WordPress has a creepy feature that allows me to see what search terms bring you to my page.  Turns out, quite a few want the generic drug list links… so I’m going to post as many as I can here.

  1. Walgreens  Last updated 3/2013.  $20 initial enrollment fee.
  2. Wal-Mart  Last updated 4/2013
  3. H-E-B  Last updated 2/2013.  Initial enrollment fee- I believe it’s $5?
  4. Kroger’s  Last updated 1/2013
  5. Target  Last updated 4/2013
  6. Texas Medicaid/CHIPS  Last updated 01/2013
  7. CVS  Last updated 4/2013.  $15 initial enrollment fee.

***You can typically find your own state’s Medicaid list by googling “[state] medicaid formulary list.”

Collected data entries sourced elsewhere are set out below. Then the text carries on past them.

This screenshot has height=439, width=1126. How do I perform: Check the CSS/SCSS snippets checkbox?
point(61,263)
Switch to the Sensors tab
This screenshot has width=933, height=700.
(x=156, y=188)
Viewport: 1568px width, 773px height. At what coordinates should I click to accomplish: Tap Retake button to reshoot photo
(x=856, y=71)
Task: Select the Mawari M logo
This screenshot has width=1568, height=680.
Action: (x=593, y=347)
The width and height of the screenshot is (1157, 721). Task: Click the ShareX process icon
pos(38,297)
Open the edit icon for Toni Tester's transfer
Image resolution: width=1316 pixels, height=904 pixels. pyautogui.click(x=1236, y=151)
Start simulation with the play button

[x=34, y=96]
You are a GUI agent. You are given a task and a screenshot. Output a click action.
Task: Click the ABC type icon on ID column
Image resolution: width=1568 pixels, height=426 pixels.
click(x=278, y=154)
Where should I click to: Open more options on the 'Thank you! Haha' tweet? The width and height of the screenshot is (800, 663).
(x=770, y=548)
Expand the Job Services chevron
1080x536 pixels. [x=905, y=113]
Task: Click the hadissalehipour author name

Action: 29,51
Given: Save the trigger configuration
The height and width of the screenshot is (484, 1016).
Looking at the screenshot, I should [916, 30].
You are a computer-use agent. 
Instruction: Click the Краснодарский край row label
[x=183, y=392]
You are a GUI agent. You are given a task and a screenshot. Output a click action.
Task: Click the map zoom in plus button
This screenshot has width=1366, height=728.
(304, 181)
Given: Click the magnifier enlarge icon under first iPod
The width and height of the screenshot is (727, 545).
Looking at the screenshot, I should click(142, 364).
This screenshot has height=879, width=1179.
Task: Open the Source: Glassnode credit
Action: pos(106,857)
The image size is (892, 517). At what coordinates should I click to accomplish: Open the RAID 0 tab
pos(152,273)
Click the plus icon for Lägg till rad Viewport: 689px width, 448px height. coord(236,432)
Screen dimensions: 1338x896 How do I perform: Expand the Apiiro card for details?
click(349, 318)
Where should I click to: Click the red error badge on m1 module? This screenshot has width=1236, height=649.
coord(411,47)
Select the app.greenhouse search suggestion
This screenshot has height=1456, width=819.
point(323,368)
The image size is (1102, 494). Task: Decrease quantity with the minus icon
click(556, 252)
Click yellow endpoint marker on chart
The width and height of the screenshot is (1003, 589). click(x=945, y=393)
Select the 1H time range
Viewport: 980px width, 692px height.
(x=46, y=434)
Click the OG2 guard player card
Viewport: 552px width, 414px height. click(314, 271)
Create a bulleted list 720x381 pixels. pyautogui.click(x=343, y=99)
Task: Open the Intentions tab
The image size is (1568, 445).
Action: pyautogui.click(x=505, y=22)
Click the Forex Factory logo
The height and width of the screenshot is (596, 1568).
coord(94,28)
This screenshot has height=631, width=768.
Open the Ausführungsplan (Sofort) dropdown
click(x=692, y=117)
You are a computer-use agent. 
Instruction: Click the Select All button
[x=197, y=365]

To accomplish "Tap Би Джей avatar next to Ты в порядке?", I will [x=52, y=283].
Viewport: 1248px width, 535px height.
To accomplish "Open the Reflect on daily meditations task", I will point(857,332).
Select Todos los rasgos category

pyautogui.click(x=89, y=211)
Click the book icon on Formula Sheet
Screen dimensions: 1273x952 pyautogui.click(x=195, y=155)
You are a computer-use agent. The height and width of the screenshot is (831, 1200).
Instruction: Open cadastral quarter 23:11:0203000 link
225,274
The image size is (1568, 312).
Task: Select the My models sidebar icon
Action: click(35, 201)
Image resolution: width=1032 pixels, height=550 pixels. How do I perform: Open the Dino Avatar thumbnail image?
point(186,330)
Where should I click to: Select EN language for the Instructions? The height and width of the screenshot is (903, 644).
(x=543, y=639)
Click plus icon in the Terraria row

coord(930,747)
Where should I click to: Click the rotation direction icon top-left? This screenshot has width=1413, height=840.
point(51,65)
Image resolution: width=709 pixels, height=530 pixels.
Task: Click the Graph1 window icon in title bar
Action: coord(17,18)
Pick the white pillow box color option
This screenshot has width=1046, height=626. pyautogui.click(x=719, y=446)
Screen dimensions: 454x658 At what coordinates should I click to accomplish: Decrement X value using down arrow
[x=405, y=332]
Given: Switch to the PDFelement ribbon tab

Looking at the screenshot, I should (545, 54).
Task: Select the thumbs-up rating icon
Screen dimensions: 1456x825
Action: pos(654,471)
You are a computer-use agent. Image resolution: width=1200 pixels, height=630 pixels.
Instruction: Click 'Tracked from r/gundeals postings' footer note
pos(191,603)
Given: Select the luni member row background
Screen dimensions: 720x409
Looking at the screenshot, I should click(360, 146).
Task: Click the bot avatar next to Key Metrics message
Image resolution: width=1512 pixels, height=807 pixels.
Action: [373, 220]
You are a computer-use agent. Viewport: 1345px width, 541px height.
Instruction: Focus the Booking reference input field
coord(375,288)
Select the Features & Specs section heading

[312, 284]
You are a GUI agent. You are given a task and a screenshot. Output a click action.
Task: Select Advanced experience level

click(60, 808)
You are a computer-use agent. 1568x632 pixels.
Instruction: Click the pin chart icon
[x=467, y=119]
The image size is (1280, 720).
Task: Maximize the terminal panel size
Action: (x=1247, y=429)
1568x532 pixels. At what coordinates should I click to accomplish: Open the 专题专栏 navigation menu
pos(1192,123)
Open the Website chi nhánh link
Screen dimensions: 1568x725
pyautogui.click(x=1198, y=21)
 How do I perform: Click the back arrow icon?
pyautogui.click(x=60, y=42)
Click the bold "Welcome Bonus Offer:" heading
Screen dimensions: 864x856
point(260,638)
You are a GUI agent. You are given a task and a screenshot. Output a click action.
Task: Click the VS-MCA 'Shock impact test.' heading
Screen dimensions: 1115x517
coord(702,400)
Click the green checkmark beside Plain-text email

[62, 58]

Again, remember these facts:

  • Drug lists are typically updated quarterly.  You’ll notice, doxycycline has dropped off most, if not all, lists.
  • Write the prescription EXACTLY as it’s written on the drug lists:  30 tablets, 90 tablets, 180 tablets, etc.  ”27 tablets” won’t fly.  This is IMPORTANT!
  • Some lists may have membership fees: CVS, Walgreens.  HEB has cheaper membership fee.
  • Costco does not have a generic drug list available.  However, I have found that their medications are MUCH cheaper than others.

Hope this helps!

Follow-up to $4 generic drug lists

Diabetes!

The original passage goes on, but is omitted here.